Required action
Work out how many lines in the data include the string "Options"; reply with that number alone.

Segment Start: Supplied data

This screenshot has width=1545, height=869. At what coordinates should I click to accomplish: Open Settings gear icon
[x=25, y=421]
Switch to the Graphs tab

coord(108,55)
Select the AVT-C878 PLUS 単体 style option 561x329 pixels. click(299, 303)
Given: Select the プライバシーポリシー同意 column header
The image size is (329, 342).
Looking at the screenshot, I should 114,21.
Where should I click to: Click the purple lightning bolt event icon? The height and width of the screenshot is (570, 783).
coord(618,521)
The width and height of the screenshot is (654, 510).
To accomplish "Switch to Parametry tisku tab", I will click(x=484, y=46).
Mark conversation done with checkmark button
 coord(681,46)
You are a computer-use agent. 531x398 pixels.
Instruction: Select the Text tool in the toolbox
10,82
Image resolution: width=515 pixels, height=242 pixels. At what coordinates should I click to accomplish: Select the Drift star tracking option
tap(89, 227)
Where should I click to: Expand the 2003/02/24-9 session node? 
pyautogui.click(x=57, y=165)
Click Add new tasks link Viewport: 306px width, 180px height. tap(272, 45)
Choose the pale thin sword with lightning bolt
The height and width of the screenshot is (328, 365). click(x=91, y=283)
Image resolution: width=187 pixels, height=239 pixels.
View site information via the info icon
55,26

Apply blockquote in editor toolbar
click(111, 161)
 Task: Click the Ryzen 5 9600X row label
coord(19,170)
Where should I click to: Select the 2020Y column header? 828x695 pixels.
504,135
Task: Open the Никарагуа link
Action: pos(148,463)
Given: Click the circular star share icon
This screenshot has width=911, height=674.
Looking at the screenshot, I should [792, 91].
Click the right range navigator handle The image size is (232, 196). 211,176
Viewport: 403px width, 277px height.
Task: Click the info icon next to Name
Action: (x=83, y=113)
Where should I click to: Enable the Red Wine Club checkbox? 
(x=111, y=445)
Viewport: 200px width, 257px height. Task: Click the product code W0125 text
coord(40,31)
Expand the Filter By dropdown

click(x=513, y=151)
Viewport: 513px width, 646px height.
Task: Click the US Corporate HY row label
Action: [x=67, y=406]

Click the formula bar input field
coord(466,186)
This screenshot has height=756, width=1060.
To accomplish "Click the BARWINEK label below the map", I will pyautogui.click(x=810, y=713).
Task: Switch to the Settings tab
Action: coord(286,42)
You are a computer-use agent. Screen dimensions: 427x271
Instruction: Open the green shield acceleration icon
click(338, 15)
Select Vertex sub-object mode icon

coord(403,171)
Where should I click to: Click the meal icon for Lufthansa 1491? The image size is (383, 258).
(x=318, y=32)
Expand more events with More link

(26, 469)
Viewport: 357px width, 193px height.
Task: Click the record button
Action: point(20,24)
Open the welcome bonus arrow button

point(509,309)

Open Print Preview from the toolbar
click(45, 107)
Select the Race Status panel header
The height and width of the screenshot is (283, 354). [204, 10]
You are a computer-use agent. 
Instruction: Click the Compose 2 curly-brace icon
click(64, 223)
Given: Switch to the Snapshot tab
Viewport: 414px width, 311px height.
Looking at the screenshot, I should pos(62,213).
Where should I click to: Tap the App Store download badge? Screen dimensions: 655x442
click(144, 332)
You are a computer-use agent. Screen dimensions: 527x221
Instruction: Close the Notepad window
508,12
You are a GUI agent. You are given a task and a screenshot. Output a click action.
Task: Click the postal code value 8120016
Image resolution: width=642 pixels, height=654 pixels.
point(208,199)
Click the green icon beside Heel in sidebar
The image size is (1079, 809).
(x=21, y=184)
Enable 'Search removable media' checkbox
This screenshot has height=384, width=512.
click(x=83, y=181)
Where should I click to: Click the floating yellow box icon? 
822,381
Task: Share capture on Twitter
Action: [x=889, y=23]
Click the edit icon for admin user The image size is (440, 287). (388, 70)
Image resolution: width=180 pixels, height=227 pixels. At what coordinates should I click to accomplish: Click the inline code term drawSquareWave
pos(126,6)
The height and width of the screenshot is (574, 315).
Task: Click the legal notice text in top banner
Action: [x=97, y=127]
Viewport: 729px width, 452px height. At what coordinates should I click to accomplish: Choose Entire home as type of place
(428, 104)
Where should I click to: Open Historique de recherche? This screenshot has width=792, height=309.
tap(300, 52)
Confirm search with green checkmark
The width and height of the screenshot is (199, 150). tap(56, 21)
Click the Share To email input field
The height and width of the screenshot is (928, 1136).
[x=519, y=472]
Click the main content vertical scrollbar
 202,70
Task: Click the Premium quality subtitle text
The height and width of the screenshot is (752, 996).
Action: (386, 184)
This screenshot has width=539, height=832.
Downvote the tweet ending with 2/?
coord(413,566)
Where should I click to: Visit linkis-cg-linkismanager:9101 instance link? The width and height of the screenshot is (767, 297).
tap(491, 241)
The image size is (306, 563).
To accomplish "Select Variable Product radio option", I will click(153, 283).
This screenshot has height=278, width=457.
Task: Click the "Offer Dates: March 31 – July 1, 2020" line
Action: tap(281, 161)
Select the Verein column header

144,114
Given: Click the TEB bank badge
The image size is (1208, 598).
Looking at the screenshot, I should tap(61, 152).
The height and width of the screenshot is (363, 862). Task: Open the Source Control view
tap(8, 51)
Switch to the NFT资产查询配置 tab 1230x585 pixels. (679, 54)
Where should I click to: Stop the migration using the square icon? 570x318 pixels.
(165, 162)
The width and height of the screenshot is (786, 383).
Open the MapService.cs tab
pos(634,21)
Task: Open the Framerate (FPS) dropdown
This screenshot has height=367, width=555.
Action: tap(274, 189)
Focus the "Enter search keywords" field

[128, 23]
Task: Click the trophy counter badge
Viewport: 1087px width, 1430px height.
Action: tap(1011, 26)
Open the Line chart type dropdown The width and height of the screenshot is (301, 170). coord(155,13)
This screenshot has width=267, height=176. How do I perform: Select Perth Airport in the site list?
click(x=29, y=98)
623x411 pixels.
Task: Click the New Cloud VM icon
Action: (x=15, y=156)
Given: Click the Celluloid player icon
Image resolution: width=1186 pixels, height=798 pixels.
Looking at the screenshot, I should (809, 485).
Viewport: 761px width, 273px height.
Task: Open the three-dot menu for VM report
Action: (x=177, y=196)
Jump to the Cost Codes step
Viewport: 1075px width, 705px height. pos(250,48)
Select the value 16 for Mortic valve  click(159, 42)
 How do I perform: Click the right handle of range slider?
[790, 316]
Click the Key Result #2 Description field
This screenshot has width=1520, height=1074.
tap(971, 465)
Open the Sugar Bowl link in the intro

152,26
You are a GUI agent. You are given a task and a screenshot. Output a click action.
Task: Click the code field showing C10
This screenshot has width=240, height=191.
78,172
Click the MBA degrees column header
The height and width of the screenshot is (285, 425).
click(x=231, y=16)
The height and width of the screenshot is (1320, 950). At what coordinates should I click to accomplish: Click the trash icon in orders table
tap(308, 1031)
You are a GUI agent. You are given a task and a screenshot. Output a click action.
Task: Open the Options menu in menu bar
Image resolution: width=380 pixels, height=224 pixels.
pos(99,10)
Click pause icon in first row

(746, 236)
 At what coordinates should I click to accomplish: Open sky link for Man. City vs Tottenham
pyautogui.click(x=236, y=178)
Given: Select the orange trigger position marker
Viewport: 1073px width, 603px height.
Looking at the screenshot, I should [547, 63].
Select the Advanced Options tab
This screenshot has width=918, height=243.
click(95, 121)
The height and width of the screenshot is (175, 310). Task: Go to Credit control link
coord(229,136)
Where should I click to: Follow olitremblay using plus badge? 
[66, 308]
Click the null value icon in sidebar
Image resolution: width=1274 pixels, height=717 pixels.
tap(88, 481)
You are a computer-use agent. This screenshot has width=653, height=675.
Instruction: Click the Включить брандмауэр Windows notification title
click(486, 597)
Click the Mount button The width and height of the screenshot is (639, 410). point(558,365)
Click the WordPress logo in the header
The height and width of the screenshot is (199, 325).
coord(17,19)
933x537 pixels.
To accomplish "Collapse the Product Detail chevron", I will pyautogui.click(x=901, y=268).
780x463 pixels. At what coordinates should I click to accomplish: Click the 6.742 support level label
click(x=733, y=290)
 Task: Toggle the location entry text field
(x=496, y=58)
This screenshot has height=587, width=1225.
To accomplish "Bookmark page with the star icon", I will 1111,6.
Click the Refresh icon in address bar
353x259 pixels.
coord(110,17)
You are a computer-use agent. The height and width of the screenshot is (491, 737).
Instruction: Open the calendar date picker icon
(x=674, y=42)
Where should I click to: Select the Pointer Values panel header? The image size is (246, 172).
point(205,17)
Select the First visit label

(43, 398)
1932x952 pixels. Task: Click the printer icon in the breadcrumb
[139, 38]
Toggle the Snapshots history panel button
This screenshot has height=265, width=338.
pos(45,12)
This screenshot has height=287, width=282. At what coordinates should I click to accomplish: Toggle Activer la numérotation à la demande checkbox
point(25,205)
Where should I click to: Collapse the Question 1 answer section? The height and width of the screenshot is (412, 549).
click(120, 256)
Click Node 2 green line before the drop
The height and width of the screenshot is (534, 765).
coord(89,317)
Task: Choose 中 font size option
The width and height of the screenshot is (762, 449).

Segment End: Supplied data

Solution for this exercise
2